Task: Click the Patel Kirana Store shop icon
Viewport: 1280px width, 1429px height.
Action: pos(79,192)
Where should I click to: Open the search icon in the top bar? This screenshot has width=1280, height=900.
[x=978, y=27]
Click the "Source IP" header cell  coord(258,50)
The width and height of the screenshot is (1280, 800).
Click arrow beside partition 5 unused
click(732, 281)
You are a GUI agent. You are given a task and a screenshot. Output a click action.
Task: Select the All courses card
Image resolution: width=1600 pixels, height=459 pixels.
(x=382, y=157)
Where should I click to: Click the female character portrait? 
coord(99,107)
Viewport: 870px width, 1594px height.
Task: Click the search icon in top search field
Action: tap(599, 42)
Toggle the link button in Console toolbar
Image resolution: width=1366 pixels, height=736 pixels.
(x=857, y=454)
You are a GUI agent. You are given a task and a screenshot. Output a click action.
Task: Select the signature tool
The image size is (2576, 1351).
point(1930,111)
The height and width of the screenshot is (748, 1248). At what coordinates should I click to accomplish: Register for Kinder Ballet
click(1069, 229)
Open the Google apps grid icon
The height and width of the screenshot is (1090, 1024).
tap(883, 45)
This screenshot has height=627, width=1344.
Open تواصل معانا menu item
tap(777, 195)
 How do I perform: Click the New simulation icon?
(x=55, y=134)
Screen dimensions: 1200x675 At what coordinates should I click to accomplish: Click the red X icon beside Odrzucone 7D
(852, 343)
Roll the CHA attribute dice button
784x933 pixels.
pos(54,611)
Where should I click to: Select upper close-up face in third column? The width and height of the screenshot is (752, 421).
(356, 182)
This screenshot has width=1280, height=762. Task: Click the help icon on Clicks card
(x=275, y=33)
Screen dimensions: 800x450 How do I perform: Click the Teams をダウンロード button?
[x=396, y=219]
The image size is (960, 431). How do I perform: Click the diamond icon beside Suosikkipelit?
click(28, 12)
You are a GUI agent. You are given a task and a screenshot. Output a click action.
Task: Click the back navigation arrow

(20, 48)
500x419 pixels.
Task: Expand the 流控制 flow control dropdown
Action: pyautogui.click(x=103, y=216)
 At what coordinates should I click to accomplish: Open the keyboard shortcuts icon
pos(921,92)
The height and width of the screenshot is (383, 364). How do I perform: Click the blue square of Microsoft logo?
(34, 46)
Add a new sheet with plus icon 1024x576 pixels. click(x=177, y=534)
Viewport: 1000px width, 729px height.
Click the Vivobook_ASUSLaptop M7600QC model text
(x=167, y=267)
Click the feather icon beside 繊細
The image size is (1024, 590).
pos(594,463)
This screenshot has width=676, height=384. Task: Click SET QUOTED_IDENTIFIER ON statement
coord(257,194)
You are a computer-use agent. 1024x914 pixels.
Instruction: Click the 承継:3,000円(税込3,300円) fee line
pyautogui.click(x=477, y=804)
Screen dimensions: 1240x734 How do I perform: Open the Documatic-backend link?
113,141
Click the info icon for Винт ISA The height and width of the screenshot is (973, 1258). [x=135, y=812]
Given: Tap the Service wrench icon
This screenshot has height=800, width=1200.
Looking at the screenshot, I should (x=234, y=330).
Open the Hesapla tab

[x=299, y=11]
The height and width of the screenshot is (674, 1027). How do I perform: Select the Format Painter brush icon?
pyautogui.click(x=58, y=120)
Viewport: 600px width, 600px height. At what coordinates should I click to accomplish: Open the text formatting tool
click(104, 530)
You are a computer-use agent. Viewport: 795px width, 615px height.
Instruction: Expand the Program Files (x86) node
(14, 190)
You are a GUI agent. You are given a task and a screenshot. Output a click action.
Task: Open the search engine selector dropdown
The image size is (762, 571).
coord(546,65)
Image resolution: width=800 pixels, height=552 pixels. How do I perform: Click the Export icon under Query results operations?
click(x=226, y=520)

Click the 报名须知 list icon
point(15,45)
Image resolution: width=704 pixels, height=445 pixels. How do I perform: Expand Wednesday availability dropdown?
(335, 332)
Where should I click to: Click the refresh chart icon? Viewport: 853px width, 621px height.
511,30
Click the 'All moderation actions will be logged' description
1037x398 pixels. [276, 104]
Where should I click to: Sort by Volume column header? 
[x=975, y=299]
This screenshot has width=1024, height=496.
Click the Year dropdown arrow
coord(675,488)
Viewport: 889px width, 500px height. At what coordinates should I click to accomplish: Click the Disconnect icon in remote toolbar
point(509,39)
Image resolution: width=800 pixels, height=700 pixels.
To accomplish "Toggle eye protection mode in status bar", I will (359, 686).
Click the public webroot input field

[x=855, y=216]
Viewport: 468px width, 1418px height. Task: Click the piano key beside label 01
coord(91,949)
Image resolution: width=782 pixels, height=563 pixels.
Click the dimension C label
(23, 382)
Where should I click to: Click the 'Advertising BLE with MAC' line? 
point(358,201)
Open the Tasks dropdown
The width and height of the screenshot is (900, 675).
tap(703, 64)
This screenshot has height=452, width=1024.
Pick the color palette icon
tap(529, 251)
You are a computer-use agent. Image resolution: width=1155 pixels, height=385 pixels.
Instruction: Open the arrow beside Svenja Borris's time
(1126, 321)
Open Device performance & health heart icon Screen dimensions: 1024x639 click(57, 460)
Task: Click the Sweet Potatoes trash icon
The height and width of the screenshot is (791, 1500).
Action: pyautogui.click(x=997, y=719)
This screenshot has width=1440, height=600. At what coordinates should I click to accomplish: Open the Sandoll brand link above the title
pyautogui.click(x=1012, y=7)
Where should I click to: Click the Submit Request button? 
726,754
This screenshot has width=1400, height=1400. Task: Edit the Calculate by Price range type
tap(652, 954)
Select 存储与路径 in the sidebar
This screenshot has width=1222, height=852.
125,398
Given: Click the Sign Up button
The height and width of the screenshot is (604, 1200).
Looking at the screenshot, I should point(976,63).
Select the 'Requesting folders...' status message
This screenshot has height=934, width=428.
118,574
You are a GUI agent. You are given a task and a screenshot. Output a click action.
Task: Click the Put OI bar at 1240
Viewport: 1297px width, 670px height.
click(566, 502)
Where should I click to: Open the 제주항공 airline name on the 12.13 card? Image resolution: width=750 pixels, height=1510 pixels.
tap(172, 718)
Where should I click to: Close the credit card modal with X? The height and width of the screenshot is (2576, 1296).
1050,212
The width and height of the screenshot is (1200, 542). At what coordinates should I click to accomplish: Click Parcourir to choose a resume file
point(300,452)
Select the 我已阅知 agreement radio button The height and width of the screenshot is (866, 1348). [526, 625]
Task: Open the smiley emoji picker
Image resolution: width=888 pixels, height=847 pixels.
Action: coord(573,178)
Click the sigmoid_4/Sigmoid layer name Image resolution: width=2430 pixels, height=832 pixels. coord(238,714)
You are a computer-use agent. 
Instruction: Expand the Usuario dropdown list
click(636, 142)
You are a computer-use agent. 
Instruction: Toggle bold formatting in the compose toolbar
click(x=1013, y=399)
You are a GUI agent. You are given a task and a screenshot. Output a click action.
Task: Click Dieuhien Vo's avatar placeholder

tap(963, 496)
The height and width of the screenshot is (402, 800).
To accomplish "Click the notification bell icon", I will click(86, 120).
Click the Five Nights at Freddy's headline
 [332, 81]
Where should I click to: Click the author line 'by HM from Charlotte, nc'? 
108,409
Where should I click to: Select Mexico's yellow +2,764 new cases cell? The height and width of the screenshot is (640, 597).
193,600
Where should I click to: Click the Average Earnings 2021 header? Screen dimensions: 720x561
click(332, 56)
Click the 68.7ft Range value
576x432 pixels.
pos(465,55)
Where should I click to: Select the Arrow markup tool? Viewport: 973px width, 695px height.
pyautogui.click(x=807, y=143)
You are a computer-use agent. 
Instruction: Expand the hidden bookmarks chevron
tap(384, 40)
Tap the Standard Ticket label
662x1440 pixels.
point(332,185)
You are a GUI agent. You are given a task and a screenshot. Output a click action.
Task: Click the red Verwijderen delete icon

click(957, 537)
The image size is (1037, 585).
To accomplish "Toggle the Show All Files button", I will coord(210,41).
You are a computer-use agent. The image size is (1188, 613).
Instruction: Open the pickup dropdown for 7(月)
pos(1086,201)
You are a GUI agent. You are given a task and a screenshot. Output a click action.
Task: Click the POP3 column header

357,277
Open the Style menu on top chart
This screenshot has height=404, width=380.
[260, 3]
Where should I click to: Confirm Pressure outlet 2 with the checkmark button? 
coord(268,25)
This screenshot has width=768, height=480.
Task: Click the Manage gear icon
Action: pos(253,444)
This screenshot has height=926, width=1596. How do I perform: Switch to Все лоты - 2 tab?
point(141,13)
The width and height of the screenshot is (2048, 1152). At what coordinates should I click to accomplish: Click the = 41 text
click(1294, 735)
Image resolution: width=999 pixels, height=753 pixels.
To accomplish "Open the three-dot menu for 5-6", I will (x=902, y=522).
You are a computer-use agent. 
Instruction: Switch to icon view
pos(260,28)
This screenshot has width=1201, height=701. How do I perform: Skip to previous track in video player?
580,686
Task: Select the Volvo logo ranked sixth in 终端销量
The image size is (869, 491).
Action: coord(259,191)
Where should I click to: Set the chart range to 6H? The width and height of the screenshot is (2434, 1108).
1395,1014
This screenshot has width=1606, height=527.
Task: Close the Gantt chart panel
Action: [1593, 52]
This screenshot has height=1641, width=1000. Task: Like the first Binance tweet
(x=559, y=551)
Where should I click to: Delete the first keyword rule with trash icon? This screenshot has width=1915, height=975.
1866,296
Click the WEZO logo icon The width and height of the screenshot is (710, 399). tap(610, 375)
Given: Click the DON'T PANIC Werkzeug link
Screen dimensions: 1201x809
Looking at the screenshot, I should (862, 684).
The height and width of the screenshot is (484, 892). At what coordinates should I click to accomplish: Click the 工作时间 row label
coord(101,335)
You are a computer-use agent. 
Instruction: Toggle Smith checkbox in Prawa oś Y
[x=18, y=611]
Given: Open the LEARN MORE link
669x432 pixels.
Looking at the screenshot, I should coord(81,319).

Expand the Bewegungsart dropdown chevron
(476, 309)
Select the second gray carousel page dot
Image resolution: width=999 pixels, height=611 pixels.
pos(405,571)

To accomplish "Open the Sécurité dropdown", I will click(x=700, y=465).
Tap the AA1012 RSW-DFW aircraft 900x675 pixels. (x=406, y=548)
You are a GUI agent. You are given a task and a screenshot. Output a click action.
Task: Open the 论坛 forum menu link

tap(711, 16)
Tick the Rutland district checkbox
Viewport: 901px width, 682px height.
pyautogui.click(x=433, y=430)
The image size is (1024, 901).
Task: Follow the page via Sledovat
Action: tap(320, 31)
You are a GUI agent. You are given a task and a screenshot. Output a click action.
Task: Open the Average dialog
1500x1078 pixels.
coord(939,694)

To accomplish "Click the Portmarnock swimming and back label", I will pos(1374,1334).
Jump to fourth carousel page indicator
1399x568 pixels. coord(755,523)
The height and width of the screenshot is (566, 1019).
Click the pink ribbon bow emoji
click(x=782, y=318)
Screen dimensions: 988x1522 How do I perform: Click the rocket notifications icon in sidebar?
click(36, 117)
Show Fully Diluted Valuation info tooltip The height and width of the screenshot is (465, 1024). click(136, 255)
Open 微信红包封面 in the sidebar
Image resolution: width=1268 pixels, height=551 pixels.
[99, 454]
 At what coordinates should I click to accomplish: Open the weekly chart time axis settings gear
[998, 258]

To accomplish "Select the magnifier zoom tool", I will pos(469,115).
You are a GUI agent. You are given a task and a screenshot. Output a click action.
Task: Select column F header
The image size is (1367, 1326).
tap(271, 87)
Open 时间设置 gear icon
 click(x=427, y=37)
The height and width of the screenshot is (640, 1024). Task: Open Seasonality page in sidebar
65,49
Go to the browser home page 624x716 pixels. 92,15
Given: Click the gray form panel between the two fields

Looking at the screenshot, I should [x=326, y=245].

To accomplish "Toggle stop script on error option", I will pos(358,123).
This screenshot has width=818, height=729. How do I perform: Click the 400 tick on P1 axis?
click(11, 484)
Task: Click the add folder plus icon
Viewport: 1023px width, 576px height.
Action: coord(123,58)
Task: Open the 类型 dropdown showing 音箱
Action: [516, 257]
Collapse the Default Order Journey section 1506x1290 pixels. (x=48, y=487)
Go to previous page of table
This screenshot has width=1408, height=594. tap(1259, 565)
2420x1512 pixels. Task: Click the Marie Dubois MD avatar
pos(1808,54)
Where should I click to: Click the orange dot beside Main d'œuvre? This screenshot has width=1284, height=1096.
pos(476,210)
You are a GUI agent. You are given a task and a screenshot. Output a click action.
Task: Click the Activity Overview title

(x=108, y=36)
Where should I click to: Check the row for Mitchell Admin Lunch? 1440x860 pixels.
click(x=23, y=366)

-------------------------

EXERCISE DESCRIPTION: Find "Image resolution: width=704" in the entries above and copy that whole line exactly, then each line after it through the line that contains "You are a computer-use agent. Image".

OUTPUT OF THE EXERCISE:
Image resolution: width=704 pixels, height=445 pixels. How do I perform: Expand Wednesday availability dropdown?
(335, 332)
Where should I click to: Click the refresh chart icon? Viewport: 853px width, 621px height.
511,30
Click the 'All moderation actions will be logged' description
1037x398 pixels. [276, 104]
Where should I click to: Sort by Volume column header? 
[x=975, y=299]
This screenshot has width=1024, height=496.
Click the Year dropdown arrow
coord(675,488)
Viewport: 889px width, 500px height. At what coordinates should I click to accomplish: Click the Disconnect icon in remote toolbar
point(509,39)
Image resolution: width=800 pixels, height=700 pixels.
To accomplish "Toggle eye protection mode in status bar", I will (359, 686).
Click the public webroot input field

[x=855, y=216]
Viewport: 468px width, 1418px height. Task: Click the piano key beside label 01
coord(91,949)
Image resolution: width=782 pixels, height=563 pixels.
Click the dimension C label
(23, 382)
Where should I click to: Click the 'Advertising BLE with MAC' line? 
point(358,201)
Open the Tasks dropdown
The width and height of the screenshot is (900, 675).
tap(703, 64)
This screenshot has height=452, width=1024.
Pick the color palette icon
tap(529, 251)
You are a computer-use agent. Image resolution: width=1155 pixels, height=385 pixels.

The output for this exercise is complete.